Bonjour. Peut-être aller voir du côté du Grenier du Mac http://www.grenier-du-mac.net/ ?!.......


----------



## Pascal 77 (30 Août 2013)

flippy a dit:


> Bonjour. Peut-être aller voir du côté du Grenier du Mac http://www.grenier-du-mac.net/ ?!.......

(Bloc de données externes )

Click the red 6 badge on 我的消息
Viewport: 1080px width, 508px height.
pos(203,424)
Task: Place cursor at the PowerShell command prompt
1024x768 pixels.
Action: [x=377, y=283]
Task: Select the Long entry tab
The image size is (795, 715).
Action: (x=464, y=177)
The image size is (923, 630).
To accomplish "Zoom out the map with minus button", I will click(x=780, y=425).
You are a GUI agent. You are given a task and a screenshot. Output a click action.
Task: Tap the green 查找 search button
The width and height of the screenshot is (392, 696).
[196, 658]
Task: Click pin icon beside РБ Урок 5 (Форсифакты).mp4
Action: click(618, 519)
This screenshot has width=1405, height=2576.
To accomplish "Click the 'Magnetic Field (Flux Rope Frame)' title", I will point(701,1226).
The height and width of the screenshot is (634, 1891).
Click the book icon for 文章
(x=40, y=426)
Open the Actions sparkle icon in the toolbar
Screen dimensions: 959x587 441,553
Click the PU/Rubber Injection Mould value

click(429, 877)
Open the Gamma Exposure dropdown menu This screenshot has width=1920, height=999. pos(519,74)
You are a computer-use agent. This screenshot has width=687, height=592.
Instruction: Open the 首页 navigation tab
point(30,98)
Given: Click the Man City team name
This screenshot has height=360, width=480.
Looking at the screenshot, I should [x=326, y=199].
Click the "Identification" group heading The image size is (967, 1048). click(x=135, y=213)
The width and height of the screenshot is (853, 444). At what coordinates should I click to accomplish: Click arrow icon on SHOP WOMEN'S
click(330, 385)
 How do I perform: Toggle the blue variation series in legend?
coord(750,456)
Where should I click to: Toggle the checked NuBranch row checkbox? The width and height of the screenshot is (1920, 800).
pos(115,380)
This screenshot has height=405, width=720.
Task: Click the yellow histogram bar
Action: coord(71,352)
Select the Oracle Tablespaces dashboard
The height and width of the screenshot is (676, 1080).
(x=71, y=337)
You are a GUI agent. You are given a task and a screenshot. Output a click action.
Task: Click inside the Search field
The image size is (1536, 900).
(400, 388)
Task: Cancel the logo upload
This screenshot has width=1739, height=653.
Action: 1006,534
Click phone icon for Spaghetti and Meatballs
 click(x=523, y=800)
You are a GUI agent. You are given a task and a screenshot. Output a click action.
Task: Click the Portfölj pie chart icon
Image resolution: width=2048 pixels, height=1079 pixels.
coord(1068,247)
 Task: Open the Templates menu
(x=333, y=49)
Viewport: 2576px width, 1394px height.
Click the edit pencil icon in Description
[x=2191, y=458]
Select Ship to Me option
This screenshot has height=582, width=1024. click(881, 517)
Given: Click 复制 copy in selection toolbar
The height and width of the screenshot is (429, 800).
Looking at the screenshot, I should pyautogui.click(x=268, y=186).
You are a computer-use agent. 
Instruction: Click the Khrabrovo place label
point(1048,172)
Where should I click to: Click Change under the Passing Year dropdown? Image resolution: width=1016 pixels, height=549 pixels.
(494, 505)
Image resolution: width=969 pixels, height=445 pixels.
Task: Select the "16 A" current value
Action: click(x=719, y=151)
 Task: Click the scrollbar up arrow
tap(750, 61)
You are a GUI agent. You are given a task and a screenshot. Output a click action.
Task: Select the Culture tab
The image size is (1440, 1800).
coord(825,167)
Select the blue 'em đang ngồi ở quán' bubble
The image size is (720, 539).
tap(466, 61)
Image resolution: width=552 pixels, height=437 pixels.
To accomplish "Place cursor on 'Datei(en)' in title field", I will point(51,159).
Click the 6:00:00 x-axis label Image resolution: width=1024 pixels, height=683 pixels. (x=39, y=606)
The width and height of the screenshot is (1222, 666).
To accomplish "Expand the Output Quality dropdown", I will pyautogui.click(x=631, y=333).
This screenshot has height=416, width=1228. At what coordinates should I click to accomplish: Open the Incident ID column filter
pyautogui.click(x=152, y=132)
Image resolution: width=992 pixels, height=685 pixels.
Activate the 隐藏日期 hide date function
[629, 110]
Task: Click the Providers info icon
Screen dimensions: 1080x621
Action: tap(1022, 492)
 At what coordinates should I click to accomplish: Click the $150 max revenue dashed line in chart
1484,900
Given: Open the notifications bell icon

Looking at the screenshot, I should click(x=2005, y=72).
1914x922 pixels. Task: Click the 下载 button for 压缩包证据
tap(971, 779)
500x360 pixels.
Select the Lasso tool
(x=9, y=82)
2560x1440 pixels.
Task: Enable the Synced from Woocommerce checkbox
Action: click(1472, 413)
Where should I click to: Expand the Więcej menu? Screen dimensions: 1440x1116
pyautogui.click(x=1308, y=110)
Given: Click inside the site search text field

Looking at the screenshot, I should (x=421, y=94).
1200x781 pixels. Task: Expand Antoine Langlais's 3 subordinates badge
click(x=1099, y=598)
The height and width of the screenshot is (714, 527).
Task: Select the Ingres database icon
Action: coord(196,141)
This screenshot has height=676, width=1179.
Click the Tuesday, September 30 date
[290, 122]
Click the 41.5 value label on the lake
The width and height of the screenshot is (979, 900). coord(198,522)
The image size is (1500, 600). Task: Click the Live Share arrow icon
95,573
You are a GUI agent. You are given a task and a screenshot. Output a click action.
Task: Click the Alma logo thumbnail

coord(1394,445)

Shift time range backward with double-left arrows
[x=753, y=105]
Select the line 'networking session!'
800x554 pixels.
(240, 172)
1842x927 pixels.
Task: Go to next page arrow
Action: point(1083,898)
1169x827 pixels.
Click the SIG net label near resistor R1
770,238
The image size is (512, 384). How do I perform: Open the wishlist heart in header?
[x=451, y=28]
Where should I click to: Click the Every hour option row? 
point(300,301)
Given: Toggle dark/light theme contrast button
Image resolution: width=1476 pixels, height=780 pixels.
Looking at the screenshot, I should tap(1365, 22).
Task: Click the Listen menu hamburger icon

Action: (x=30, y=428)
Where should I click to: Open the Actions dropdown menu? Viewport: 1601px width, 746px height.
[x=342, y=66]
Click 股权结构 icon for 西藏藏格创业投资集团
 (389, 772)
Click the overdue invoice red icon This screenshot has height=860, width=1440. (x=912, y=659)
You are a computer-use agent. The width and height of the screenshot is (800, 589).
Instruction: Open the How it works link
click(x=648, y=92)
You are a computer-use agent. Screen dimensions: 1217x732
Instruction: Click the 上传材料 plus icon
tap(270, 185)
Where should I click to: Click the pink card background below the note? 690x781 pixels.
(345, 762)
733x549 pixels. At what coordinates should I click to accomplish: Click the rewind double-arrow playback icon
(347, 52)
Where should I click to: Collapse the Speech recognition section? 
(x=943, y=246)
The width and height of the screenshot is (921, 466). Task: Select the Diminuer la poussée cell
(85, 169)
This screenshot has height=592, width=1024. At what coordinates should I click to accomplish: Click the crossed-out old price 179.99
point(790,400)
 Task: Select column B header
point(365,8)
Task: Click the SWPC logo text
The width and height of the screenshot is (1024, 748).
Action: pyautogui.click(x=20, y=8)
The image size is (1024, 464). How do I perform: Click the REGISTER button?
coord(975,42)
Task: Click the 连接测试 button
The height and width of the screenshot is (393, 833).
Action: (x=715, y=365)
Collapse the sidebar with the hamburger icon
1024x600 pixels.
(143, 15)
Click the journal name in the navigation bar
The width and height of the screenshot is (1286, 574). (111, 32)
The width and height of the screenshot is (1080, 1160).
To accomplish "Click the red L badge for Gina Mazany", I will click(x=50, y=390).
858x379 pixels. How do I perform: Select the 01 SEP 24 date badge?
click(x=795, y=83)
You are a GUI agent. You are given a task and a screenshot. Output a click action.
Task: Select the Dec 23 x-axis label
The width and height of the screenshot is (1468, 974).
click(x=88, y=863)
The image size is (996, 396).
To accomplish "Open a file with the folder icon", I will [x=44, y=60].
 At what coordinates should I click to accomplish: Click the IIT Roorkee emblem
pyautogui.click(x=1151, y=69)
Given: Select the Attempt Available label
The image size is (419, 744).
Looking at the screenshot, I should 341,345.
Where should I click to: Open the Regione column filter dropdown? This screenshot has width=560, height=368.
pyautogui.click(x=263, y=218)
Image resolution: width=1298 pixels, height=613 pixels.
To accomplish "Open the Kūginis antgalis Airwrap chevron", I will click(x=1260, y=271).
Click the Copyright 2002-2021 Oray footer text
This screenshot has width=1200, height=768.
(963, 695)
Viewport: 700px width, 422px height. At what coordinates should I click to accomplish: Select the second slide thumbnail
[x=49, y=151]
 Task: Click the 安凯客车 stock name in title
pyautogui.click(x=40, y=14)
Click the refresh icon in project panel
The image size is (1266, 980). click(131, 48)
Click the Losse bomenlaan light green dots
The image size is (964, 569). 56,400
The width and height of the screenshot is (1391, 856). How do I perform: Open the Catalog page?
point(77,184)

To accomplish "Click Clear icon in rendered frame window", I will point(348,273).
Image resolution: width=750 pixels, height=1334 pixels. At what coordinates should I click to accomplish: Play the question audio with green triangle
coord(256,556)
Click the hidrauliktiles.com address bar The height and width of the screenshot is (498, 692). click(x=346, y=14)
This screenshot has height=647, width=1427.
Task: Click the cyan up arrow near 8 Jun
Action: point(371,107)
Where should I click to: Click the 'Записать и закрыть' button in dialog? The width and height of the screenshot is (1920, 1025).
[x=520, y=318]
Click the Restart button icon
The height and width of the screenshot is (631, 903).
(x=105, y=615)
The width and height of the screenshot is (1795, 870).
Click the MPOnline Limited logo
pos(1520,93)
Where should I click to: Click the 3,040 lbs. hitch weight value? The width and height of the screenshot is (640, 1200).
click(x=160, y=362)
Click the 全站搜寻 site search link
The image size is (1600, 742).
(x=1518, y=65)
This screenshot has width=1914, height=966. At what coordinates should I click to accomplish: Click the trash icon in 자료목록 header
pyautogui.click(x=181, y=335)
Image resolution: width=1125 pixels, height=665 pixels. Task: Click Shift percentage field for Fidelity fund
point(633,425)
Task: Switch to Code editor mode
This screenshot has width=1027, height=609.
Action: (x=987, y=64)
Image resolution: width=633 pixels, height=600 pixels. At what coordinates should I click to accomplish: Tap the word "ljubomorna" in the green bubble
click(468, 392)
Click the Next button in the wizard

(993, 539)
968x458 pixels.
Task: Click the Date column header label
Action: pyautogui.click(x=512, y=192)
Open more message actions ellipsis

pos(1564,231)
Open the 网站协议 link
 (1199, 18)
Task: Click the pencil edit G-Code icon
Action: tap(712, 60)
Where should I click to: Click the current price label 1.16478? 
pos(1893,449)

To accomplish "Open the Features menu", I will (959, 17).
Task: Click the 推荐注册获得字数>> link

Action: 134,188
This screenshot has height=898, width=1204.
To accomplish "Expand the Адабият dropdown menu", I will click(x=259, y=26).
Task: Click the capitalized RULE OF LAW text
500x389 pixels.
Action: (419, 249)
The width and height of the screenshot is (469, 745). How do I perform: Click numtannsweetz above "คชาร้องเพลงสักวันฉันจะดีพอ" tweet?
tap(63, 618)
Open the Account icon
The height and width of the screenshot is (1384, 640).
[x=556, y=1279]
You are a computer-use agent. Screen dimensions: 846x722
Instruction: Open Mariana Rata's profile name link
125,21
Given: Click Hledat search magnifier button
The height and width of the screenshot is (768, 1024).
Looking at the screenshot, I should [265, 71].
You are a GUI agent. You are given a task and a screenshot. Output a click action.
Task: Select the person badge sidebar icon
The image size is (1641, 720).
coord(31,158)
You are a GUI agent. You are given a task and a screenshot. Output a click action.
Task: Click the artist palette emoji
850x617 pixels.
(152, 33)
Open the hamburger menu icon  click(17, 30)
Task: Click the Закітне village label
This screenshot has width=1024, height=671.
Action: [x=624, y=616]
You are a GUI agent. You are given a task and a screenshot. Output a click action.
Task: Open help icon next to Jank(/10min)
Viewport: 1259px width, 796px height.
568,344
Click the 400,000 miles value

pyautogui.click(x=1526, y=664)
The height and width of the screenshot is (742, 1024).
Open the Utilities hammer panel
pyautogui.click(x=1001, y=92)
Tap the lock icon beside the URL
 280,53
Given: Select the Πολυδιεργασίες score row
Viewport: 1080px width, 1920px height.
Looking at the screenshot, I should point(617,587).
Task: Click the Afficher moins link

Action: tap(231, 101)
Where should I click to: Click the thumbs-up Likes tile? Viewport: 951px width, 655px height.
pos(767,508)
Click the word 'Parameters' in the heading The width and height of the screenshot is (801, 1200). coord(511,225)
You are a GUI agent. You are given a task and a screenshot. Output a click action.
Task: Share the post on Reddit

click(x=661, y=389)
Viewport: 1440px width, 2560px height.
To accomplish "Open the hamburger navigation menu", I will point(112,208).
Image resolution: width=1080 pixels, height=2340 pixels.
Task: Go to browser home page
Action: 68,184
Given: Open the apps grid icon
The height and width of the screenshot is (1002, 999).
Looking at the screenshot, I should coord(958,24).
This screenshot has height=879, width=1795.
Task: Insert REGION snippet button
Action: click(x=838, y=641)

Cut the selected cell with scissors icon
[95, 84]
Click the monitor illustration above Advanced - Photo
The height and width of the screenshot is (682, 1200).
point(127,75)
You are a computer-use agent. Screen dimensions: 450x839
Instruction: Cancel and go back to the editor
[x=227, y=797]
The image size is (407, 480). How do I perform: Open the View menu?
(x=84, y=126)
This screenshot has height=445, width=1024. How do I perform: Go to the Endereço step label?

Artillery y est, ça c'est sûr (je sais, je suis aussi modo sur le forum là bas), mais pas 3D Canon !


----------



## Old Timer (31 Août 2013)

Tu ne parlerais pas de Atomic Cannon par hasard?


----------



## winstonsmith (31 Août 2013)

Trouvé 3D Canon ici : http://macgui.com/downloads/?file_id=14292
Le lien de téléchargement fonctionne. Marche très bien avec basilisk

J'ai toujours bien aimé ce jeu car il y a une IA ... contrairement à Artillery, où il n'y a jamais eu d'IA à ma connaissance (?)
Bon c'est pas tout ça mais faut que je retourne jouer à MacSki : http://macintoshgarden.org/games/macski


----------



## Pascal 77 (31 Août 2013)

winstonsmith a dit:


> Trouvé 3D Canon ici : http://macgui.com/downloads/?file_id=14292
> Le lien de téléchargement fonctionne. Marche très bien avec basilisk
> 
> J'ai toujours bien aimé ce jeu car il y a une IA ... contrairement à Artillery, où il n'y a jamais eu d'IA à ma connaissance (?)
> Bon c'est pas tout ça mais faut que je retourne jouer à MacSki : http://macintoshgarden.org/games/macski



Voilà pourquoi je ne le trouvais pas sur Google, c'est pas "3D Canon", mais "3D Ca*nn*on" ! :rose:

Bien, merci à toi, car ça m'a donné envie de voir ce qu'il donne sur des Mac plus puissants que mon vieux performa 5300 (mon Pismo 500 ou mon Titanium 550, par exemple), tout en m'évitant de fastidieuses recherches dans ma caisse de vieux CD de revues !


----------